# [EXERCISE BRIEF]
Please render the material starting with the line that contains "Click the outlined Explore work hero button" and going on through the line that contains "Action: (684, 311)" as a two-column CSV with the columns task and output, one row for each task paired with its output. Put each value in a single quoted field and turn any line breaks into spaces.

# [SOURCE RECORDS]

···

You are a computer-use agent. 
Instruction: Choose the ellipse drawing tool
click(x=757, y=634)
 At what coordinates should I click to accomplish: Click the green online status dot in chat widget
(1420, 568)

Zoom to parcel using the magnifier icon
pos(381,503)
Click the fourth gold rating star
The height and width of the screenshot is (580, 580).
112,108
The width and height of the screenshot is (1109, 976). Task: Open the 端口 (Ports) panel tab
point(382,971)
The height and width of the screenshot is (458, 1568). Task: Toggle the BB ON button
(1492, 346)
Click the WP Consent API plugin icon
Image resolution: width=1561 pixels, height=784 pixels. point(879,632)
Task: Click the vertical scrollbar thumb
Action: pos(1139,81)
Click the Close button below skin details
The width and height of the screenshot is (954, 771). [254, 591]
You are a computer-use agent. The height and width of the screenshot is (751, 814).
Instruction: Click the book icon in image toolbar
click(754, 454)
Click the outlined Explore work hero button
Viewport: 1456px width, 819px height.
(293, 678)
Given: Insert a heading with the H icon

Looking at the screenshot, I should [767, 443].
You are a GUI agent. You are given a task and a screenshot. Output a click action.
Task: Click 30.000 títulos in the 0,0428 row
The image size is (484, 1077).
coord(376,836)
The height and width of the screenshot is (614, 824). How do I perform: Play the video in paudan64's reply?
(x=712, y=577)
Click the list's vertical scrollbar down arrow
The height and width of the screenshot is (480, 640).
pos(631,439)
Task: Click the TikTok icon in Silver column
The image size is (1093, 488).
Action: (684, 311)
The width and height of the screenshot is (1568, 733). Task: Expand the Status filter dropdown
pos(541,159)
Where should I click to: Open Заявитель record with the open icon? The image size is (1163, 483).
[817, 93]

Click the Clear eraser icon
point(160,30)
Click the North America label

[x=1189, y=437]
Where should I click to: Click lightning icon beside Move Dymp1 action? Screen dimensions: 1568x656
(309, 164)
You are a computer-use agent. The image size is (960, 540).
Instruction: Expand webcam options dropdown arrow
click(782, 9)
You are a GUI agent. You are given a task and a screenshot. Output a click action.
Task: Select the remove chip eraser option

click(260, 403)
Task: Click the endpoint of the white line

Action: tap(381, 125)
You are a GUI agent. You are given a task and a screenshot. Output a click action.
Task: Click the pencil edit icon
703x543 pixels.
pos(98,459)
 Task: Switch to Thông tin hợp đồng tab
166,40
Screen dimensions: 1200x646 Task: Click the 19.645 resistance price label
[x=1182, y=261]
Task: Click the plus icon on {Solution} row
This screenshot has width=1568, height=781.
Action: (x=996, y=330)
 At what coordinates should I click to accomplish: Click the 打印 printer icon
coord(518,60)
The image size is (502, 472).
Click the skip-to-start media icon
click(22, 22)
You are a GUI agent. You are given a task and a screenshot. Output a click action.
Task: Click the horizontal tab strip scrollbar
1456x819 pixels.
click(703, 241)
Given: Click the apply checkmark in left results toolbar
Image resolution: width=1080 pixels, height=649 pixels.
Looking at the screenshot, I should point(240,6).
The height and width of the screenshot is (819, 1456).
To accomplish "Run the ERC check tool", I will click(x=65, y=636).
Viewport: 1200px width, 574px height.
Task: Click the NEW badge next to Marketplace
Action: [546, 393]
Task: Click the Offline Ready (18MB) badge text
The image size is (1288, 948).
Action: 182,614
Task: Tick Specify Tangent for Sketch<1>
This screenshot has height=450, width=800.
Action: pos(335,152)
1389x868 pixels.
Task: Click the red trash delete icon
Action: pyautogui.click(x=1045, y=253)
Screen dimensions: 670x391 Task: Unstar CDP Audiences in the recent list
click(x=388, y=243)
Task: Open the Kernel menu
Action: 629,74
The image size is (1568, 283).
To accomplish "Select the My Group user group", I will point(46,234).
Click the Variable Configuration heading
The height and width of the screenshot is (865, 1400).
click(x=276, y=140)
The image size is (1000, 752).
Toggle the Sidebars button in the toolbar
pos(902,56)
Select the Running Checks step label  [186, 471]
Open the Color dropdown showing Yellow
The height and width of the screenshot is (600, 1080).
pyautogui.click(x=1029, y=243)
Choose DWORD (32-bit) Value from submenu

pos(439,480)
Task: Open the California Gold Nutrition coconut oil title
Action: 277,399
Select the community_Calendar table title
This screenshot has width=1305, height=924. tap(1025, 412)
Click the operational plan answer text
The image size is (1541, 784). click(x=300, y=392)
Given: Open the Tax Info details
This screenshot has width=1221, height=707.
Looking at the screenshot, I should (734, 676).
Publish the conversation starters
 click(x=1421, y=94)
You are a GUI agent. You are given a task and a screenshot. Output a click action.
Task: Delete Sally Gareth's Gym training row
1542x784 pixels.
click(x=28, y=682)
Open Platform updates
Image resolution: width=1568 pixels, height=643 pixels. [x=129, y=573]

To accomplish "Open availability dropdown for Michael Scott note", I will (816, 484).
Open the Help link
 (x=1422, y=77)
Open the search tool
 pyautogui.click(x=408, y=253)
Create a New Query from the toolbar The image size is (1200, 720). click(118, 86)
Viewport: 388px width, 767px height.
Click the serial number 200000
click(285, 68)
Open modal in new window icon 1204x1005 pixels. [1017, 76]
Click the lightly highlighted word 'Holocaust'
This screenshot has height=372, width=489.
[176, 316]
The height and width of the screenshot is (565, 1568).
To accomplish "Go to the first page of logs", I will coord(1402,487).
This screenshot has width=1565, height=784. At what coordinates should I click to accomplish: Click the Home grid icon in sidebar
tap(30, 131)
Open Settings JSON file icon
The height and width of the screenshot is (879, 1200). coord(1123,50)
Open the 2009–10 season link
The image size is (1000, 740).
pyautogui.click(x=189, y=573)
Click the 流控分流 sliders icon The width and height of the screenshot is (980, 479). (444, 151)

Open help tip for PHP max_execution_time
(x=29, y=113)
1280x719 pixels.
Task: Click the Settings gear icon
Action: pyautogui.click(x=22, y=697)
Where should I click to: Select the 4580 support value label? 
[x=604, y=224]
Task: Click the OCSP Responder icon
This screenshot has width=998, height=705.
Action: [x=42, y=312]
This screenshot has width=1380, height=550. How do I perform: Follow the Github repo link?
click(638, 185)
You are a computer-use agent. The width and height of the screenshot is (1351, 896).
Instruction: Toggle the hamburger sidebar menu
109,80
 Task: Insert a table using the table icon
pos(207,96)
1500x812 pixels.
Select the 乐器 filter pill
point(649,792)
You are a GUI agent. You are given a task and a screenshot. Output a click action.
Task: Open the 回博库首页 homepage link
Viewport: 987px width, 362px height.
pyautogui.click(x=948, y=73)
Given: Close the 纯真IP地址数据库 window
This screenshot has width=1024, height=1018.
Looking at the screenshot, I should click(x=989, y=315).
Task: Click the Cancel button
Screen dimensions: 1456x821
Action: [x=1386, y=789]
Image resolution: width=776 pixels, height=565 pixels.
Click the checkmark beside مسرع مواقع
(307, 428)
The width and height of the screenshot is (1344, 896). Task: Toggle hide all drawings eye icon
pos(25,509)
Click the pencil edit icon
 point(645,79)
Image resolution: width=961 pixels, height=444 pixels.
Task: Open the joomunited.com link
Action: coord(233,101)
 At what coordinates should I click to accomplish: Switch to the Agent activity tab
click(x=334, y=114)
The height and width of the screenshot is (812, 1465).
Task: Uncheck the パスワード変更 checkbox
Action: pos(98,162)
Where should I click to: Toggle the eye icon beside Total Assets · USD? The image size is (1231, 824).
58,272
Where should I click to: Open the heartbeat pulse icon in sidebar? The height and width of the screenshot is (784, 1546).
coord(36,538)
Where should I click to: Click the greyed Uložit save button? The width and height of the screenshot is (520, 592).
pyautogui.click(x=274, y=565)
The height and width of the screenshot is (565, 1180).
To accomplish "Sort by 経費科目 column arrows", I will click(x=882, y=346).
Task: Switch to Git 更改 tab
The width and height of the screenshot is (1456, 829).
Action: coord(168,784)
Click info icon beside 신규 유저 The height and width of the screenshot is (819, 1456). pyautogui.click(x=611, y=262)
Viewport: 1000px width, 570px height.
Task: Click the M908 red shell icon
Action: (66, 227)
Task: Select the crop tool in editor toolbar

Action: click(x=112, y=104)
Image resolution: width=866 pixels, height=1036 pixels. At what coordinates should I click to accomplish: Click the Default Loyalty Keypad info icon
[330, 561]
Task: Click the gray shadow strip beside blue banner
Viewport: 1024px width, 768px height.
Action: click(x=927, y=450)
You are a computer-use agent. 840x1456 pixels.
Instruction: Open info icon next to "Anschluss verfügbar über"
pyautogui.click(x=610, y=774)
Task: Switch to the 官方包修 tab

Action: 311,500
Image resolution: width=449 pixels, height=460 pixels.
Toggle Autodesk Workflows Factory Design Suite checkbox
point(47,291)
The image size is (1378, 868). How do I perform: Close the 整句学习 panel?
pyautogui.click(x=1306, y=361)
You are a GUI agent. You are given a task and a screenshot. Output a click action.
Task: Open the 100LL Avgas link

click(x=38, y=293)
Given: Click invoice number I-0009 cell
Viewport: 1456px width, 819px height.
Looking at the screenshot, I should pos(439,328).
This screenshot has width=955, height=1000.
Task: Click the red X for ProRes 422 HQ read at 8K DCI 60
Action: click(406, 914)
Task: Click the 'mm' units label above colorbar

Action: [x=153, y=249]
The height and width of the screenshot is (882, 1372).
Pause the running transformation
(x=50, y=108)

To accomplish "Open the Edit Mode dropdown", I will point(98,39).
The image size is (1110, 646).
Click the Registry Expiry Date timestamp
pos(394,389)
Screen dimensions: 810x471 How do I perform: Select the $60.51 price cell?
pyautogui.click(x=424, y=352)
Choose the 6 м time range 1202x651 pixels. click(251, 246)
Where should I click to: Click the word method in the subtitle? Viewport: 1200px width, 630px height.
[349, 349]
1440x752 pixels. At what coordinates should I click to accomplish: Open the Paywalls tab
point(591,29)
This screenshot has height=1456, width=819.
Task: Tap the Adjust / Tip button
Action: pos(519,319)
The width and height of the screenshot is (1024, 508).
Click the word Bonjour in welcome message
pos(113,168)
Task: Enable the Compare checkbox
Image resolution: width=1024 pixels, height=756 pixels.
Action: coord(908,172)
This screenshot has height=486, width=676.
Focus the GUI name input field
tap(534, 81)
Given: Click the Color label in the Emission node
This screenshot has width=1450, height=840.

···

# [COMPLETE OUTPUT]
task,output
"Click the outlined Explore work hero button Viewport: 1456px width, 819px height.","(293, 678)"
"Given: Insert a heading with the H icon","Looking at the screenshot, I should [767, 443]."
"You are a GUI agent. You are given a task and a screenshot. Output a click action. Task: Click 30.000 títulos in the 0,0428 row The image size is (484, 1077).","coord(376,836)"
"The height and width of the screenshot is (614, 824). How do I perform: Play the video in paudan64's reply?","(x=712, y=577)"
"Click the list's vertical scrollbar down arrow The height and width of the screenshot is (480, 640).","pos(631,439)"
"Task: Click the TikTok icon in Silver column The image size is (1093, 488).","Action: (684, 311)"